Entonces comenzaron a sentirse fatigados y resolvieron armar su tienda de campaña y acampar esa noche en el camino que da la espalda a Hackney, poco antes del sitio en donde desemboca en el camino real. Pusieron manos a la obra, procurando armar la tienda frente a un granero o cosa parecida que habían encontrado allí y después de haberse cerciorado, tanto como les fue posible, que adentro no había nadie. Procedieron de ese modo, igualmente, a causa del viento, que soplaba con mucha fuerza, y porque eran novicios en esa forma de alojarse: apenas sabían armar su tienda.
Se acostaron. Pero el carpintero, hombre grave y sensato, no se sentía tranquilo con acostarse así, tan despreocupadamente, esa primera noche. No podía dormir; después de haberlo intentado en vano, resolvió salir y hacer de centinela, con el fusil al hombro, montando guardia por sus compañeros. Comenzó a pasearse por delante del granero que se alzaba en aquel campo, junto al camino, del que estaba separado por un seto. Hacía apenas un rato que montaba guardia, cuando oyó ruido de gente que se acercaba. Parecían muchos y se dirigían, creyó él, hacia el granero. No despertó aún a sus compañeros, pero minutos después, y debido a que el ruido aumentaba, el panadero lo llamó, preguntándole qué ocurría y levantándose con rapidez; el tercero, el velero lisiado, que era el más fatigado, permaneció acostado en la tienda.
Tal como pensaban, la gente fue directamente hacia el granero. Uno de nuestros viajeros interpeló a los intrusos como todo un soldado de guardia:
-¿Quién va?
Los intrusos no respondieron en seguida; luego uno de ellos, dirigiéndose a otro que venía detrás, dijo:
-¡Ay, ay, ay! ¡Qué desilusión! ¡Se nos han adelantado! ¡El granero ya ha sido tomado!
Y se detuvieron sorprendidos. Eran más o menos trece, contando algunas mujeres. Se consultaron sin saber qué hacer; por sus palabras, pronto nuestros viajeros se dieron cuenta de que era gente tan pobre como ellos que buscaba un refugio seguro.
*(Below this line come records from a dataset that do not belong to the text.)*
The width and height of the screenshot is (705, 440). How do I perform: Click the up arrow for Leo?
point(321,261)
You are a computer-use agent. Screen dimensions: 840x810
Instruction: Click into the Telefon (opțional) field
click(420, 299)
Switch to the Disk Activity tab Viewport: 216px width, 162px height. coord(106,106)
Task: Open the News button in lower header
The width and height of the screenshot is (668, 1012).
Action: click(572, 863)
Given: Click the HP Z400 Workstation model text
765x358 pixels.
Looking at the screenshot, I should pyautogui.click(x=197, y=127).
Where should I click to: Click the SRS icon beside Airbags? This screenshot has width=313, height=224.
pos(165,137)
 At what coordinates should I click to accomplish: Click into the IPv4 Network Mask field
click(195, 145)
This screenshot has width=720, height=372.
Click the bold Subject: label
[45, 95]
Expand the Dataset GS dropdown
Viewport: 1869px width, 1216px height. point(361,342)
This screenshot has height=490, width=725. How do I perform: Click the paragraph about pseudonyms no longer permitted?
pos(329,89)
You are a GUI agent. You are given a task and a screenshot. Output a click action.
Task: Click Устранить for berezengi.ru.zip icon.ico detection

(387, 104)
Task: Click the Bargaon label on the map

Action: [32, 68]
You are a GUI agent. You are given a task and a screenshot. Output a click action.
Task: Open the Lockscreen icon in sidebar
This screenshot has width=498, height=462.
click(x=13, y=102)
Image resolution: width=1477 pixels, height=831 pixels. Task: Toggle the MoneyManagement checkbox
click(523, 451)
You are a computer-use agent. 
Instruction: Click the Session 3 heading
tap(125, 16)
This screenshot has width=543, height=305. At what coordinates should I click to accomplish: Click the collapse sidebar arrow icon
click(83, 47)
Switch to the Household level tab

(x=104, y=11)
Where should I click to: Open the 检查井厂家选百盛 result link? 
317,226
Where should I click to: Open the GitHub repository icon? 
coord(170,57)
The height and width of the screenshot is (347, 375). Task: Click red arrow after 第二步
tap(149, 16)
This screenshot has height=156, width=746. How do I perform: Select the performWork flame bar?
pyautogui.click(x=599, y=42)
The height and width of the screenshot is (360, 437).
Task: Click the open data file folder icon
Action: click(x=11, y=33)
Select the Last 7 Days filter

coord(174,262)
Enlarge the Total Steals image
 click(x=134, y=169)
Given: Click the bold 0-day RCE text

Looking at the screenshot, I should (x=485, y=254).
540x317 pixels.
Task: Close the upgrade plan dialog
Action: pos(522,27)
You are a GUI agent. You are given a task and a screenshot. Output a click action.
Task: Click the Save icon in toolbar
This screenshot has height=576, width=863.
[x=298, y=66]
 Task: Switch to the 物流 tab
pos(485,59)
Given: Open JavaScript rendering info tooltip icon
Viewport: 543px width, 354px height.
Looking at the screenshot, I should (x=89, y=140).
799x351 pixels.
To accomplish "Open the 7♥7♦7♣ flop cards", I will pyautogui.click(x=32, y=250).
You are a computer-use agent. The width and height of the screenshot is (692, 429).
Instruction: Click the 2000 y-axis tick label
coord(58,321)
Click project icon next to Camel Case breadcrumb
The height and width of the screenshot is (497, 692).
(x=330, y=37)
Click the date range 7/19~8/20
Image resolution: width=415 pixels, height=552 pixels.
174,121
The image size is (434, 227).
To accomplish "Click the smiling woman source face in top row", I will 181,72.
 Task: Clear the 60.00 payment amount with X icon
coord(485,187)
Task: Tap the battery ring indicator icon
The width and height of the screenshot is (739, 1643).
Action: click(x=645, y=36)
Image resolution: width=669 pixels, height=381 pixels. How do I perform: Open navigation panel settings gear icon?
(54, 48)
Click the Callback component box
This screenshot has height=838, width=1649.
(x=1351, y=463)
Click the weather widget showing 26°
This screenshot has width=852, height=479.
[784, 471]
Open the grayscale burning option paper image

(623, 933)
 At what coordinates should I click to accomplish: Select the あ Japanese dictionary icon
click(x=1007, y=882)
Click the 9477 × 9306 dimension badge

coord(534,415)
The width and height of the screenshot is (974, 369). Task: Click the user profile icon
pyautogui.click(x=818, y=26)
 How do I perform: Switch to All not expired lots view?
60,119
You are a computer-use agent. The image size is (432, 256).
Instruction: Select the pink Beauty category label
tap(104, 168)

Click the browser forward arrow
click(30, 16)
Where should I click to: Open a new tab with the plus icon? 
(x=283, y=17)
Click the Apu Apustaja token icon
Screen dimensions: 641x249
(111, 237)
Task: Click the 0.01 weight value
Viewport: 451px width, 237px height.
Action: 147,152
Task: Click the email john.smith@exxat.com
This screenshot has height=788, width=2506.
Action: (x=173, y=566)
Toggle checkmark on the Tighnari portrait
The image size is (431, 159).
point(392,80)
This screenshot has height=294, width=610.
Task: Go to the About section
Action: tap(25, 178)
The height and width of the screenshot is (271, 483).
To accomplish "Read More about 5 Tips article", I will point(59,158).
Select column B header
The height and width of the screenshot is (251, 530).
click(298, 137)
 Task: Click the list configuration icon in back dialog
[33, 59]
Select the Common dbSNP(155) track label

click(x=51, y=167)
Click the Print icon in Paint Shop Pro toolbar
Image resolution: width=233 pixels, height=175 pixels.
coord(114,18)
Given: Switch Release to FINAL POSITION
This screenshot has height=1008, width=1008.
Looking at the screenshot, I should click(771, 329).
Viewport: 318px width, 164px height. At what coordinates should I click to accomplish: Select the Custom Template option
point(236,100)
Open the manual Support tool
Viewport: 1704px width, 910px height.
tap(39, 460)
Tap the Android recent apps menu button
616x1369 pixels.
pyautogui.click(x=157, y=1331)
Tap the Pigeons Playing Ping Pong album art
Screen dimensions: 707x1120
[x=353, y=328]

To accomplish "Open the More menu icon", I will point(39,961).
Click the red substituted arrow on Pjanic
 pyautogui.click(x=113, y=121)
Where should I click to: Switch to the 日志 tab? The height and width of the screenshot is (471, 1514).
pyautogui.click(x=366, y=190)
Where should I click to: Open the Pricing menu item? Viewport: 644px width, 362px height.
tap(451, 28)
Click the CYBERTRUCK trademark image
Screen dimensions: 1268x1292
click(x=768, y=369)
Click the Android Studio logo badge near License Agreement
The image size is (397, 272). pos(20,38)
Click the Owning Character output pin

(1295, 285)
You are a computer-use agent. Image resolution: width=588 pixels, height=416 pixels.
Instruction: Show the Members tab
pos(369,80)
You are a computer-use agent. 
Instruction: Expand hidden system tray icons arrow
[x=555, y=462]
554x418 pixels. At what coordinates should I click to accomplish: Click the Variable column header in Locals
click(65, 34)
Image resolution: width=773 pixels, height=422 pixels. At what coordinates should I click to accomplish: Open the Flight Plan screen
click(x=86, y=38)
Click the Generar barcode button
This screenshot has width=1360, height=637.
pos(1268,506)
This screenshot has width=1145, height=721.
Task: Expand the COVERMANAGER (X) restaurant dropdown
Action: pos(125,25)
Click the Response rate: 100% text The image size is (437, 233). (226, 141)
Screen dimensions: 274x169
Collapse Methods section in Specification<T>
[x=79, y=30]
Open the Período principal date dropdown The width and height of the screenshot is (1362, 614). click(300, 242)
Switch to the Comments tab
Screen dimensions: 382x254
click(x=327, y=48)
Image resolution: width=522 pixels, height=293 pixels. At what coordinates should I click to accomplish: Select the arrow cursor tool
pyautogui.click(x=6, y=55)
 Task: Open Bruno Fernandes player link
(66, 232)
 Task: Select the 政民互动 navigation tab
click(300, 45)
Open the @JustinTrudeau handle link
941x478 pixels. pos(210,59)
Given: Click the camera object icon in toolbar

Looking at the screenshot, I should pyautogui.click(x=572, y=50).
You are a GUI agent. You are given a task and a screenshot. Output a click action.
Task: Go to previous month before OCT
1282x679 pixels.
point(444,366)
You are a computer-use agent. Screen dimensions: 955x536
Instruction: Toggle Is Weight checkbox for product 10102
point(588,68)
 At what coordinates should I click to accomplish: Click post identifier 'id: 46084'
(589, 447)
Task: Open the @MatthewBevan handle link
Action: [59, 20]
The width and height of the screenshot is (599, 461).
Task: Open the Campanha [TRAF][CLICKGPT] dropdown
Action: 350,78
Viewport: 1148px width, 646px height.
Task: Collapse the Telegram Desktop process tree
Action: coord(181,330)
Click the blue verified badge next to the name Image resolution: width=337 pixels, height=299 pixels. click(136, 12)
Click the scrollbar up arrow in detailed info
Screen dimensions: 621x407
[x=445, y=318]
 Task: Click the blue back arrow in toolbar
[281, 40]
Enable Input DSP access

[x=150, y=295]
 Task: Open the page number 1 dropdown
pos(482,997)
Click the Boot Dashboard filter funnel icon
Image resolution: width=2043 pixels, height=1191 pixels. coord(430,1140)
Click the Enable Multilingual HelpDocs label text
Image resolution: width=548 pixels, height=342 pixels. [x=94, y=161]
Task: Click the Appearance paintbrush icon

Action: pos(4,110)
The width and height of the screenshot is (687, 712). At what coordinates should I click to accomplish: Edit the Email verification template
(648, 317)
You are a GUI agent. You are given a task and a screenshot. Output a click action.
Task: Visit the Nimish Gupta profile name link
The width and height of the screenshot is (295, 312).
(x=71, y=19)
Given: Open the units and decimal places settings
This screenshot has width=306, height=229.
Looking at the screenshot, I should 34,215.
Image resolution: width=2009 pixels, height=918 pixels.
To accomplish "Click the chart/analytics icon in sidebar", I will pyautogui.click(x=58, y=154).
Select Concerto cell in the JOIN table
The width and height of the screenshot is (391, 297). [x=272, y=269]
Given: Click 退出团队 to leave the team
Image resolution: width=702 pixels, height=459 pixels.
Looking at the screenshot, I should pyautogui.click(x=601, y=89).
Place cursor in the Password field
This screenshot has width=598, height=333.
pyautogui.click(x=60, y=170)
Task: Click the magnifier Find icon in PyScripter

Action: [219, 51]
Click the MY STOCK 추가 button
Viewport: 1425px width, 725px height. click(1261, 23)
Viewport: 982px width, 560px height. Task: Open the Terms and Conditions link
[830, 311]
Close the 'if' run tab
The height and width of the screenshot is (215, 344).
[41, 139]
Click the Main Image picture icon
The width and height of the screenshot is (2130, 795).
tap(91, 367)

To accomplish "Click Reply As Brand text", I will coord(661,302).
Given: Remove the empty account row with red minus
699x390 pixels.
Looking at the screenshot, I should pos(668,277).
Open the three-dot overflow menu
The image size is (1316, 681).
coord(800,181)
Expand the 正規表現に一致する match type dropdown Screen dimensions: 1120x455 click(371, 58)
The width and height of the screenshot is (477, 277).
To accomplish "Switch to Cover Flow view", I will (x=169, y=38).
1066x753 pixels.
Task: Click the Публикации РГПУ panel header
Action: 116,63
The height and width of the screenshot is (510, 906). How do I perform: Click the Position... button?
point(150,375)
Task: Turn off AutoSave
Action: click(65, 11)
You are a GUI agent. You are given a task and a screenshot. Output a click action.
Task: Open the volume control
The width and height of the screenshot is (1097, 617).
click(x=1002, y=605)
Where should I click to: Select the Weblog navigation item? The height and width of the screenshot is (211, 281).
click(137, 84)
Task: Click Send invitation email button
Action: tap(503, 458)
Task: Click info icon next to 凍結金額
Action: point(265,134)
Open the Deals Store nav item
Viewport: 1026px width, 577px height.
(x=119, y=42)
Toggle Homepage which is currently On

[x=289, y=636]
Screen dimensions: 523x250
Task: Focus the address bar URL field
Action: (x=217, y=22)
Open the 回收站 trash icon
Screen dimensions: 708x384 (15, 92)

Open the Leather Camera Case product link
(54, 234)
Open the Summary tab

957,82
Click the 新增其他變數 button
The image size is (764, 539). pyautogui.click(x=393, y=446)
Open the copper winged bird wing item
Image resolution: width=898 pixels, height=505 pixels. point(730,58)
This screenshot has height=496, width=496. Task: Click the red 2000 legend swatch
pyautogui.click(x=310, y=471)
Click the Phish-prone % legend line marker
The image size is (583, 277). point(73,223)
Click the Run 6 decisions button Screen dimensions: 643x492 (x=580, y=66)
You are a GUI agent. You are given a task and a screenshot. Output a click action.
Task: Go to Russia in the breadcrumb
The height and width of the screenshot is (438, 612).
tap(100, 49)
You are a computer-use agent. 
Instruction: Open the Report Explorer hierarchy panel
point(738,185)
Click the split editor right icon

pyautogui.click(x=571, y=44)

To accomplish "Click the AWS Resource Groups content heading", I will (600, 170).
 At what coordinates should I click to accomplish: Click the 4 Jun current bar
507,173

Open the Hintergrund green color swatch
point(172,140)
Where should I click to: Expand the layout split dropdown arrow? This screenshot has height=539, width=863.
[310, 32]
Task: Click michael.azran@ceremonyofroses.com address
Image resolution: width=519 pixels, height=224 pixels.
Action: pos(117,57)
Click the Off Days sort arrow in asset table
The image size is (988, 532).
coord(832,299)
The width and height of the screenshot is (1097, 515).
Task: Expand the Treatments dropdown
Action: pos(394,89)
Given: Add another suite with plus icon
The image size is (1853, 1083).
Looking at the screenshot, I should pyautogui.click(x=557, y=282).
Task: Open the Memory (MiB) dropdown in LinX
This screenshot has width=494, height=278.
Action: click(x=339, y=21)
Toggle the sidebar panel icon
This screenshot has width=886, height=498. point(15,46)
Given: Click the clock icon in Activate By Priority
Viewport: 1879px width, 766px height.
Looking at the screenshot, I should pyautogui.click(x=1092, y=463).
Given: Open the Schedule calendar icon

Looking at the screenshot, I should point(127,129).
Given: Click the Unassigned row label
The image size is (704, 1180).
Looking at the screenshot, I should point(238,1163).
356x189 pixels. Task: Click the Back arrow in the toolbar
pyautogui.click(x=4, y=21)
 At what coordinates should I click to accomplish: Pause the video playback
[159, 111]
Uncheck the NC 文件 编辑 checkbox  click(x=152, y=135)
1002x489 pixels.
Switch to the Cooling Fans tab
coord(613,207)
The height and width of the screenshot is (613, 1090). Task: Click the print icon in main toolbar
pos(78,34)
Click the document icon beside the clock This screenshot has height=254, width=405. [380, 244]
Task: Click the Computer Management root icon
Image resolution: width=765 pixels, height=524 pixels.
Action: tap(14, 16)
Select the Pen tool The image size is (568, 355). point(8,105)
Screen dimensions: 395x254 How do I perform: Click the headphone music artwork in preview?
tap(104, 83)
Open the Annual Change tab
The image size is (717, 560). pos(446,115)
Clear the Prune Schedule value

Además, no tenían que temer que se les acercaran, pues al oír el «¿Quién va?» las mujeres, despavoridas, habían exclamado: «¡No se les acerquen! ¡No sabemos si tienen la peste!» Y cuando uno de los hombres dijo: «Al menos déjennos que les hablemos», las mujeres contestaron: «¡No, bajo ningún pretexto! Hasta ahora hemos escapado gracias a la bondad de Dios. No nos hagan correr otros peligros, se lo suplicamos.»
Nuestros viajeros comprendieron entonces que se hallaban ante gente seria, ante gente que huía para tratar de salvar su vida, como ellos mismos. Y recuperado el ánimo, John dijo a su camarada carpintero:
-Tranquilicémoslos como mejor podamos. Y el carpintero les habló:
-Atiendan, buena gente. Por su conversación hemos comprendido que huyen del mismo terrible enemigo que nosotros. No teman; sólo somos tres hombres pobres. Si la epidemia no los ha afectado, ningún mal les haremos. Hemos acampado en este granero, pero en nuestra tienda de campaña, que ahora mismo vamos a quitar por ustedes; podemos volver a armarla en cualquier otro sitio.